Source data
★ ★ ★ ★

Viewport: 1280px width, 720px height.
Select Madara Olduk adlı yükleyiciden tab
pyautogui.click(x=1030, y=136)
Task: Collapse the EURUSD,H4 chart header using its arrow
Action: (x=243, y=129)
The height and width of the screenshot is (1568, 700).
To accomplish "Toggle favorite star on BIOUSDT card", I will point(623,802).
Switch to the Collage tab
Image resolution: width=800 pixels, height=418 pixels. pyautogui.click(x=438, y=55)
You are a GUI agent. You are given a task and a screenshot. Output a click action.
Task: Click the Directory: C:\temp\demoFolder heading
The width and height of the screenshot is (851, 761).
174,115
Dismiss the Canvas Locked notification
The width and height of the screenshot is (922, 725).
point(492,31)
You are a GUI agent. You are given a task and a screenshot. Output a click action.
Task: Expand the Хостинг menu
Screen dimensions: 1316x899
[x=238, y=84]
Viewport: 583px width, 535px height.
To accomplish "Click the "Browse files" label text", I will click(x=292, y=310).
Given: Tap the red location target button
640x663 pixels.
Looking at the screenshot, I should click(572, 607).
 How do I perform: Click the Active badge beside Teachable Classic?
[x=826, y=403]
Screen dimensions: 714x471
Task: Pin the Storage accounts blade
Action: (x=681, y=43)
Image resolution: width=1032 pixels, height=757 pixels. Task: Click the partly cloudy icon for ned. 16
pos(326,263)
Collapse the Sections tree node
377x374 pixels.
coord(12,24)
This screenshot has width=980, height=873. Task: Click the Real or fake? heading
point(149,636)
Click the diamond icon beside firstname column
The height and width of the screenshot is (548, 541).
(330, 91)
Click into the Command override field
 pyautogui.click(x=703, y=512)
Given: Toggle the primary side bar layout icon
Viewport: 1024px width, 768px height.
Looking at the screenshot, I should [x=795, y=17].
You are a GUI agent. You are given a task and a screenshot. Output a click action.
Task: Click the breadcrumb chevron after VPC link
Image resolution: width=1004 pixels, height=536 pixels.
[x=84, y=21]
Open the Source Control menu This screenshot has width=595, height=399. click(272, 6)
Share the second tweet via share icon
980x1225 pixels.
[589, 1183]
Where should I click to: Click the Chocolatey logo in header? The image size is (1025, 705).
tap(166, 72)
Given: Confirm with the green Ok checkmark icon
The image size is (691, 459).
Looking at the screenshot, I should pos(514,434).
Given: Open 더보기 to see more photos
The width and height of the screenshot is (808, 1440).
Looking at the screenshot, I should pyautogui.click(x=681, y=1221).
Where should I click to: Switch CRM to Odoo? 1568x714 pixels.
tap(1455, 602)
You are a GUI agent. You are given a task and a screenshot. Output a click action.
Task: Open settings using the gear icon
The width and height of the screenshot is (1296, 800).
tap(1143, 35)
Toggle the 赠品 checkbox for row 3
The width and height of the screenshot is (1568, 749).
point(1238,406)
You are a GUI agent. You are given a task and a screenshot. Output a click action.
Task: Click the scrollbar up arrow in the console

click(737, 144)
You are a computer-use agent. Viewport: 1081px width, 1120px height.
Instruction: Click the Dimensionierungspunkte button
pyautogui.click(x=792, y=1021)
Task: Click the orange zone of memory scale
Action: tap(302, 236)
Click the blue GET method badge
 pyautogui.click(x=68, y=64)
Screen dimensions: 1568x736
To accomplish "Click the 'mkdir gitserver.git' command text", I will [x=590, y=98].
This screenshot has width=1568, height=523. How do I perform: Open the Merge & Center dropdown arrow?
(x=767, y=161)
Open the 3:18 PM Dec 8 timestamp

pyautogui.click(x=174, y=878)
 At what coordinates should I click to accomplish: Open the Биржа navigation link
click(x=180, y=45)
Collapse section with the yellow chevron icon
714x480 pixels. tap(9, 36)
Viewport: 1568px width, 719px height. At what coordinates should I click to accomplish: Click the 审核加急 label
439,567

★ ★ ★ ★

**To do**
Reproduce the records word for word.

**Reply**
Viewport: 1280px width, 720px height.
Select Madara Olduk adlı yükleyiciden tab
pyautogui.click(x=1030, y=136)
Task: Collapse the EURUSD,H4 chart header using its arrow
Action: (x=243, y=129)
The height and width of the screenshot is (1568, 700).
To accomplish "Toggle favorite star on BIOUSDT card", I will point(623,802).
Switch to the Collage tab
Image resolution: width=800 pixels, height=418 pixels. pyautogui.click(x=438, y=55)
You are a GUI agent. You are given a task and a screenshot. Output a click action.
Task: Click the Directory: C:\temp\demoFolder heading
The width and height of the screenshot is (851, 761).
174,115
Dismiss the Canvas Locked notification
The width and height of the screenshot is (922, 725).
point(492,31)
You are a GUI agent. You are given a task and a screenshot. Output a click action.
Task: Expand the Хостинг menu
Screen dimensions: 1316x899
[x=238, y=84]
Viewport: 583px width, 535px height.
To accomplish "Click the "Browse files" label text", I will click(x=292, y=310).
Given: Tap the red location target button
640x663 pixels.
Looking at the screenshot, I should click(572, 607).
 How do I perform: Click the Active badge beside Teachable Classic?
[x=826, y=403]
Screen dimensions: 714x471
Task: Pin the Storage accounts blade
Action: (x=681, y=43)
Image resolution: width=1032 pixels, height=757 pixels. Task: Click the partly cloudy icon for ned. 16
pos(326,263)
Collapse the Sections tree node
377x374 pixels.
coord(12,24)
This screenshot has width=980, height=873. Task: Click the Real or fake? heading
point(149,636)
Click the diamond icon beside firstname column
The height and width of the screenshot is (548, 541).
(330, 91)
Click into the Command override field
 pyautogui.click(x=703, y=512)
Given: Toggle the primary side bar layout icon
Viewport: 1024px width, 768px height.
Looking at the screenshot, I should [x=795, y=17].
You are a GUI agent. You are given a task and a screenshot. Output a click action.
Task: Click the breadcrumb chevron after VPC link
Image resolution: width=1004 pixels, height=536 pixels.
[x=84, y=21]
Open the Source Control menu This screenshot has width=595, height=399. click(272, 6)
Share the second tweet via share icon
980x1225 pixels.
[589, 1183]
Where should I click to: Click the Chocolatey logo in header? The image size is (1025, 705).
tap(166, 72)
Given: Confirm with the green Ok checkmark icon
The image size is (691, 459).
Looking at the screenshot, I should pos(514,434).
Given: Open 더보기 to see more photos
The width and height of the screenshot is (808, 1440).
Looking at the screenshot, I should pyautogui.click(x=681, y=1221).
Where should I click to: Switch CRM to Odoo? 1568x714 pixels.
tap(1455, 602)
You are a GUI agent. You are given a task and a screenshot. Output a click action.
Task: Open settings using the gear icon
The width and height of the screenshot is (1296, 800).
tap(1143, 35)
Toggle the 赠品 checkbox for row 3
The width and height of the screenshot is (1568, 749).
point(1238,406)
You are a GUI agent. You are given a task and a screenshot. Output a click action.
Task: Click the scrollbar up arrow in the console

click(737, 144)
You are a computer-use agent. Viewport: 1081px width, 1120px height.
Instruction: Click the Dimensionierungspunkte button
pyautogui.click(x=792, y=1021)
Task: Click the orange zone of memory scale
Action: tap(302, 236)
Click the blue GET method badge
 pyautogui.click(x=68, y=64)
Screen dimensions: 1568x736
To accomplish "Click the 'mkdir gitserver.git' command text", I will [x=590, y=98].
This screenshot has width=1568, height=523. How do I perform: Open the Merge & Center dropdown arrow?
(x=767, y=161)
Open the 3:18 PM Dec 8 timestamp

pyautogui.click(x=174, y=878)
 At what coordinates should I click to accomplish: Open the Биржа navigation link
click(x=180, y=45)
Collapse section with the yellow chevron icon
714x480 pixels. tap(9, 36)
Viewport: 1568px width, 719px height. At what coordinates should I click to accomplish: Click the 审核加急 label
439,567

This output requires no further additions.